4. Find the right neighborhood
Exploring neighborhoods before actually moving into one of them is crucial for lots of reasons. First, you need to find an area where you feel safe and secure. Second of all, the community you choose to live in should have access to basic amenities, such as grocery stores, dry cleaners, banks and ATMs, and public transit options, among other things.
So, make it a point not just to check out the neighborhoods but also to speak with the locals to find out their take on the areas, and figure out how you feel about living in a specific community.
As far as NYC is concerned, you may want to start your neighborhood search by determining which of the boroughs you wish to live in, and then move on to a handful of areas within the chosen borough. Or, if you have the time and energy, you could choose a few neighborhoods within each borough and explore them before making your decision.
5. View the place in person
Regardless of the number of rental spaces you shortlist, remember to view each of them in person. And if you find a place that seems perfect, don’t delay the process of closing the deal. Also, if you decide to wait for the winter season to start your search, remember that although there might be fewer people competing for the same rental room, they’re still out there.
In the end, whenever you attend the viewing, explore the place thoroughly for mold, water damage, vermin, and so on.

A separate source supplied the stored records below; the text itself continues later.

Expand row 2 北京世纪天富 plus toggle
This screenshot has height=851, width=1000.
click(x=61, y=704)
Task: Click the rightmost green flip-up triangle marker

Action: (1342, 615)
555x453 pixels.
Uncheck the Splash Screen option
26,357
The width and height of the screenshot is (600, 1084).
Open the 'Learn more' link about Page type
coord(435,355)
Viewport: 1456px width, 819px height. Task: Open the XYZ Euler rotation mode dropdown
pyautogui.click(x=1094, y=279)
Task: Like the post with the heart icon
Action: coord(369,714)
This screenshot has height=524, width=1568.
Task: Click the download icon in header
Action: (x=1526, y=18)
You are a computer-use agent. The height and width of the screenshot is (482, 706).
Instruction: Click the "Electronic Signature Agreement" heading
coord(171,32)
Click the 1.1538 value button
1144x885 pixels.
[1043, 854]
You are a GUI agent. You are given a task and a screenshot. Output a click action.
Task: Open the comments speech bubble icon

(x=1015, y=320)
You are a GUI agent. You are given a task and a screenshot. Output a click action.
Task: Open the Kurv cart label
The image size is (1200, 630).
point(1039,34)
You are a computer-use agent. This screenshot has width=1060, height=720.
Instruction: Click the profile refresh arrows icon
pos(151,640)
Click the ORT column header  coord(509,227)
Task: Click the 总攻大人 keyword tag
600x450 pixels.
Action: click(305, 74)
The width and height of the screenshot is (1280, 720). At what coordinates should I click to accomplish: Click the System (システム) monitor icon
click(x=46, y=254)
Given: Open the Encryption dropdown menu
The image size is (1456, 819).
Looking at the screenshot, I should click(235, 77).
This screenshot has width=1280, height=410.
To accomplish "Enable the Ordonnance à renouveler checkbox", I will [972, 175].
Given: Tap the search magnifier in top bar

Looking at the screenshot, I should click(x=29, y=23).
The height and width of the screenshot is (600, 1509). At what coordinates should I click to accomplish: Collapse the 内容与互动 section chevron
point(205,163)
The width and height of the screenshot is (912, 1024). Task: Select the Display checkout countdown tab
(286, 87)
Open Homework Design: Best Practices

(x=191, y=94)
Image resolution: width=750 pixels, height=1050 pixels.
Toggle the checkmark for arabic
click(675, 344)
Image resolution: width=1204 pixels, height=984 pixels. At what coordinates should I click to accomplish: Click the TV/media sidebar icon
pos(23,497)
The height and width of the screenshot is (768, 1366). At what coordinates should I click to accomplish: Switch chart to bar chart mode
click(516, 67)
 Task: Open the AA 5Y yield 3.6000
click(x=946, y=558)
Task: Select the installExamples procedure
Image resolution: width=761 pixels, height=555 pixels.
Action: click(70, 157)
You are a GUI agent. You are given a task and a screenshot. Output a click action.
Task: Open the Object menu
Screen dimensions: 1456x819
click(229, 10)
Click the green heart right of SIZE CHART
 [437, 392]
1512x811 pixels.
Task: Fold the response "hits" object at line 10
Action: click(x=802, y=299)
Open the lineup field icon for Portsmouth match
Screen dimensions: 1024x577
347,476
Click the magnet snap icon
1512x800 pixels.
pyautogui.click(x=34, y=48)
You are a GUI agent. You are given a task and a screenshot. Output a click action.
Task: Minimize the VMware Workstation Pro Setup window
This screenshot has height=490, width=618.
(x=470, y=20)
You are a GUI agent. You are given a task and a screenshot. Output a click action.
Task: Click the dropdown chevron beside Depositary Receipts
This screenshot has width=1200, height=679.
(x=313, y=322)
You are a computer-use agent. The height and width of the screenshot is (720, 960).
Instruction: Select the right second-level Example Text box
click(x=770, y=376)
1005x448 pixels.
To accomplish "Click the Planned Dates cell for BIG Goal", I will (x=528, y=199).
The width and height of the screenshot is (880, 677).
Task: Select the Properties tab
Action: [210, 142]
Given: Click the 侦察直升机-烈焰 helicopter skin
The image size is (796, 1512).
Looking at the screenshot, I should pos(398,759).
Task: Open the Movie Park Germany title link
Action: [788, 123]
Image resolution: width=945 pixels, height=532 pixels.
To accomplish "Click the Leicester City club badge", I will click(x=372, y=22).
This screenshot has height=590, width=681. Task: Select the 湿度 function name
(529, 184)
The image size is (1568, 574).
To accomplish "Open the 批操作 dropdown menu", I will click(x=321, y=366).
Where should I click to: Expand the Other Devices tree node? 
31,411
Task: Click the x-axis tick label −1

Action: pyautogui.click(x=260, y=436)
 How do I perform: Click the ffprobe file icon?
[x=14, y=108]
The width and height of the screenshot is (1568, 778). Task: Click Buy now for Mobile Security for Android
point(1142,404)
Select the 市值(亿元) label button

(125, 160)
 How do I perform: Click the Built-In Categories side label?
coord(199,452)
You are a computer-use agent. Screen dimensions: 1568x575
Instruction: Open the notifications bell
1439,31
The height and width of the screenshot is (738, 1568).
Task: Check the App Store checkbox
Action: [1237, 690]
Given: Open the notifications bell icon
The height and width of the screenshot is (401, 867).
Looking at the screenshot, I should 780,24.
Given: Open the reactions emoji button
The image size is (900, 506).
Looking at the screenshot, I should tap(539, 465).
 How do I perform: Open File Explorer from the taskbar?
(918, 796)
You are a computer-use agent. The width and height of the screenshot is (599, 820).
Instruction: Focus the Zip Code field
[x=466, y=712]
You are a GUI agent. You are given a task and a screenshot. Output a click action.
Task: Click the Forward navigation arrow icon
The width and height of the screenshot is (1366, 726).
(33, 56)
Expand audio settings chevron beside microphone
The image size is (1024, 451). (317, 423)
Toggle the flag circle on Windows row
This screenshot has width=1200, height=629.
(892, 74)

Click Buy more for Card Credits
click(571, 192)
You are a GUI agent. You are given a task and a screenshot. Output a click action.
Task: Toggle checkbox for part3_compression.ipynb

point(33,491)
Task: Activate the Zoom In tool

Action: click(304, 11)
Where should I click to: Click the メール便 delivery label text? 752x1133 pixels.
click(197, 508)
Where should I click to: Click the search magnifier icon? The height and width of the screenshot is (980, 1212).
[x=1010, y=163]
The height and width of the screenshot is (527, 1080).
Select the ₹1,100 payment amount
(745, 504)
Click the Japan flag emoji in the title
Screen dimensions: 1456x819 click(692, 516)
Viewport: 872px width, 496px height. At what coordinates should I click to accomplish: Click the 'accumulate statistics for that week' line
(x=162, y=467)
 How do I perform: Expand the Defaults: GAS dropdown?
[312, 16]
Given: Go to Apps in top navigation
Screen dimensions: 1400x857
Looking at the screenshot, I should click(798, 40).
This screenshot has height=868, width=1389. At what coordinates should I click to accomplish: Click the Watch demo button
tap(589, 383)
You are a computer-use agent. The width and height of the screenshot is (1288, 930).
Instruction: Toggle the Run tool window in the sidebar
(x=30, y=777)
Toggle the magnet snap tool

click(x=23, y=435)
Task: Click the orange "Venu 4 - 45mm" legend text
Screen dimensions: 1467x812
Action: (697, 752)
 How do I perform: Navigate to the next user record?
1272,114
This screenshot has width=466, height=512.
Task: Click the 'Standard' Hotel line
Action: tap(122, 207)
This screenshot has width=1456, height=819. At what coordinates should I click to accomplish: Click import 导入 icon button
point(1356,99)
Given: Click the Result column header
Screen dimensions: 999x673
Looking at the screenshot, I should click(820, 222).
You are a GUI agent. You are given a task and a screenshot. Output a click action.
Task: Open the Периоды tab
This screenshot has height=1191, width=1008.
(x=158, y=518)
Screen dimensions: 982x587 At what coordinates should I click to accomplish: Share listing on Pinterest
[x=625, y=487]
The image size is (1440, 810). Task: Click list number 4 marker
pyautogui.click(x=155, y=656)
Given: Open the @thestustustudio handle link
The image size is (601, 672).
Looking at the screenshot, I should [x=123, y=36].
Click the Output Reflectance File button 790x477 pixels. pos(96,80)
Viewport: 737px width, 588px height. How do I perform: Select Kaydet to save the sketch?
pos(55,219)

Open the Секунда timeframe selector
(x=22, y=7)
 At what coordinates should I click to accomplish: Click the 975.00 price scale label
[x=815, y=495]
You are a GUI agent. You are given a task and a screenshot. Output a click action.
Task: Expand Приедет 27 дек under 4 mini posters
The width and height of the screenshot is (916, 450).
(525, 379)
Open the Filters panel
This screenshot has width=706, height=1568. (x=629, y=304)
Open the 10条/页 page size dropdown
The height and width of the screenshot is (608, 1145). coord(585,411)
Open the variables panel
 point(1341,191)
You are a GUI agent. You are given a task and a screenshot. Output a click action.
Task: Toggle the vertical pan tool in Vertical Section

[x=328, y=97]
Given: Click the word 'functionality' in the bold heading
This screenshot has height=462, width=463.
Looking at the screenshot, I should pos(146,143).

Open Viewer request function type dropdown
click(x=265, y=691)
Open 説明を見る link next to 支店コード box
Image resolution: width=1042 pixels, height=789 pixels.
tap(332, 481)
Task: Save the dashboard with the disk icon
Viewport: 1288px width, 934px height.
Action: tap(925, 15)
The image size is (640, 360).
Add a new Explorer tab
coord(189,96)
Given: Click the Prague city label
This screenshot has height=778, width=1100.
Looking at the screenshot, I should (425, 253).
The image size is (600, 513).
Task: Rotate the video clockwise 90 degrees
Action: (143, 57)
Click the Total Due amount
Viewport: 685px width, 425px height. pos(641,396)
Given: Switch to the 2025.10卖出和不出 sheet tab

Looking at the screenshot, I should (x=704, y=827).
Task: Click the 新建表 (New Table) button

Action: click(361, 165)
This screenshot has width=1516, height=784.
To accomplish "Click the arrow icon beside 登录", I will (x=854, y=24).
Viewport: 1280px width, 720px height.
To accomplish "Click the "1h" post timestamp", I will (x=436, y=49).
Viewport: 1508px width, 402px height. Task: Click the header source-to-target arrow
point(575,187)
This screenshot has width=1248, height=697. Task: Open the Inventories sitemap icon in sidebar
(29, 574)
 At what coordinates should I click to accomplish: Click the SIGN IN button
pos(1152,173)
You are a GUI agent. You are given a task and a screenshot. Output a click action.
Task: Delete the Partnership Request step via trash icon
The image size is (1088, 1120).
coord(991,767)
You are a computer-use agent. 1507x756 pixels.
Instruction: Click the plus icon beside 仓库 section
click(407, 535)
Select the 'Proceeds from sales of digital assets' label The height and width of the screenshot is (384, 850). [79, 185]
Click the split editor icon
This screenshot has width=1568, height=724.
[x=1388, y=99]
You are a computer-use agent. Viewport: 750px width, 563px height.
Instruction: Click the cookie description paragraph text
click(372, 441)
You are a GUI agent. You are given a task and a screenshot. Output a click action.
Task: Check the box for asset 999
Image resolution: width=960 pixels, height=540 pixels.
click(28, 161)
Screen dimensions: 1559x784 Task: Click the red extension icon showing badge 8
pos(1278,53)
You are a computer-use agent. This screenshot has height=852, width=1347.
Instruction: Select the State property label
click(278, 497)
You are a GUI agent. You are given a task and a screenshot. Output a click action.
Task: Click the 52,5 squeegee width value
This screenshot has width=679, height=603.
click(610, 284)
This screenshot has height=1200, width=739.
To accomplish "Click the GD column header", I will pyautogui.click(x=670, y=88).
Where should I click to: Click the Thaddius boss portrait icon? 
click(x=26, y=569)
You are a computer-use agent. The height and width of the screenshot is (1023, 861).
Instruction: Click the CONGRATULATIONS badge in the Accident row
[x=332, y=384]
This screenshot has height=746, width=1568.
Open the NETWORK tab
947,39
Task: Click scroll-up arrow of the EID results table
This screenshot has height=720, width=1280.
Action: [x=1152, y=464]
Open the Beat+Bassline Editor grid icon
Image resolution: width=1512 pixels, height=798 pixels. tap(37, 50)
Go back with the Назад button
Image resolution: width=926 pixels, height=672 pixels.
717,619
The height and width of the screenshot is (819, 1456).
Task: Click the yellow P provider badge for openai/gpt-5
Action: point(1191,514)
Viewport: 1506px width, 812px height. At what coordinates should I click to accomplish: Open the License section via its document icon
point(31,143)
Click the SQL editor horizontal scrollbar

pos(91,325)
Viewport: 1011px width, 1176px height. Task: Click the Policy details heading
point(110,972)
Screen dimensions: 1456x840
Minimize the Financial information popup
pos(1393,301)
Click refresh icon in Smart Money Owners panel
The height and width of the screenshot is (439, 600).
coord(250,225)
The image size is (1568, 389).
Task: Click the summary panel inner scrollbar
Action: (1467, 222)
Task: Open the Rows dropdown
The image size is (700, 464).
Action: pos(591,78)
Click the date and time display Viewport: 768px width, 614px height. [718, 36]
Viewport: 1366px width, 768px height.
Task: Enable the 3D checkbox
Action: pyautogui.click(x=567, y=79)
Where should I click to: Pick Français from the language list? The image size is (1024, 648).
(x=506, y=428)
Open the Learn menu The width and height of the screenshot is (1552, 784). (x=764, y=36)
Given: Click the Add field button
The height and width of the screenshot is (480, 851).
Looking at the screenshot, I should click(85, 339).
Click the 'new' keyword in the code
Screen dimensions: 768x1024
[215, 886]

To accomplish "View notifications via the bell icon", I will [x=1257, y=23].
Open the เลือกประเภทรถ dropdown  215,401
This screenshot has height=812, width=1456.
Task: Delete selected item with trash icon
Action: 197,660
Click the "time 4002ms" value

In addition, be sure to check every closet and cabinet and any furniture (if the rental’s furnished) to see if what was promised has been delivered.
6. List out the things you want in your rental space
It’s natural for us to create an image of the ideal rental room in our heads and hope we can find it. However, that may not always be the case. Wherever you may end up living, it’s a good idea to make a list of all the things you wish to have in your living space. For instance, you may want a centralized AC, an elevator in the building, and a pet-friendly space, among other things.
Remind yourself that the list of things you want in your rental room in New York may not even be close to what you find here. Be flexible and willing to accept whatever you get provided, of course, it meets some of your critical needs. It’s up to you to figure out how much importance you’re willing to give your wants versus your needs.
7. Think of getting a roommate
While you may be a self-sufficient individual who manages perfectly on your own, remember this is New York City you’re dealing with. Living alone is fine, but the question you have to ask yourself is: Will I be able to afford the rent, utilities, and other expenses without any help? If you’re struggling to find an answer, it might be practical to search for a roommate to share the costs with.
In summary, whoever your roommate may be, known or unknown, ensure that you set expectations upfront about expenses, responsibilities, and boundaries. After all, you’d want to live in peace now, don’t you?
8. Keep necessary documents handy
You never know how soon you might find the rental room you see yourself living in, so it’s good to be prepared with all your essential documents beforehand. In a city like New York, you can never be too early to close a deal, and a rental space is no exception. It shouldn’t happen that by the time you put together all your documents, someone else swoops in and takes the room!
Besides the application you’ll need to submit for the rental room in New York, here are the other documents that you must have ready:
- Pay stubs for two months
- Bank statements for two months
- Tax returns for two years
- Employment letter
- Photo identification
- Reference letter from the previous landlord
We hope that the tips we’ve shared here to help you find your ideal rental room in New York are useful. While we understand that you may be feeling a little overwhelmed, we urge you to continue your efforts, including digging around to find relevant information, and you should find what you’re looking for, even if it doesn’t include everything you wanted. Finally, given the housing demand in New York, don’t wait to move in; do it at the earliest!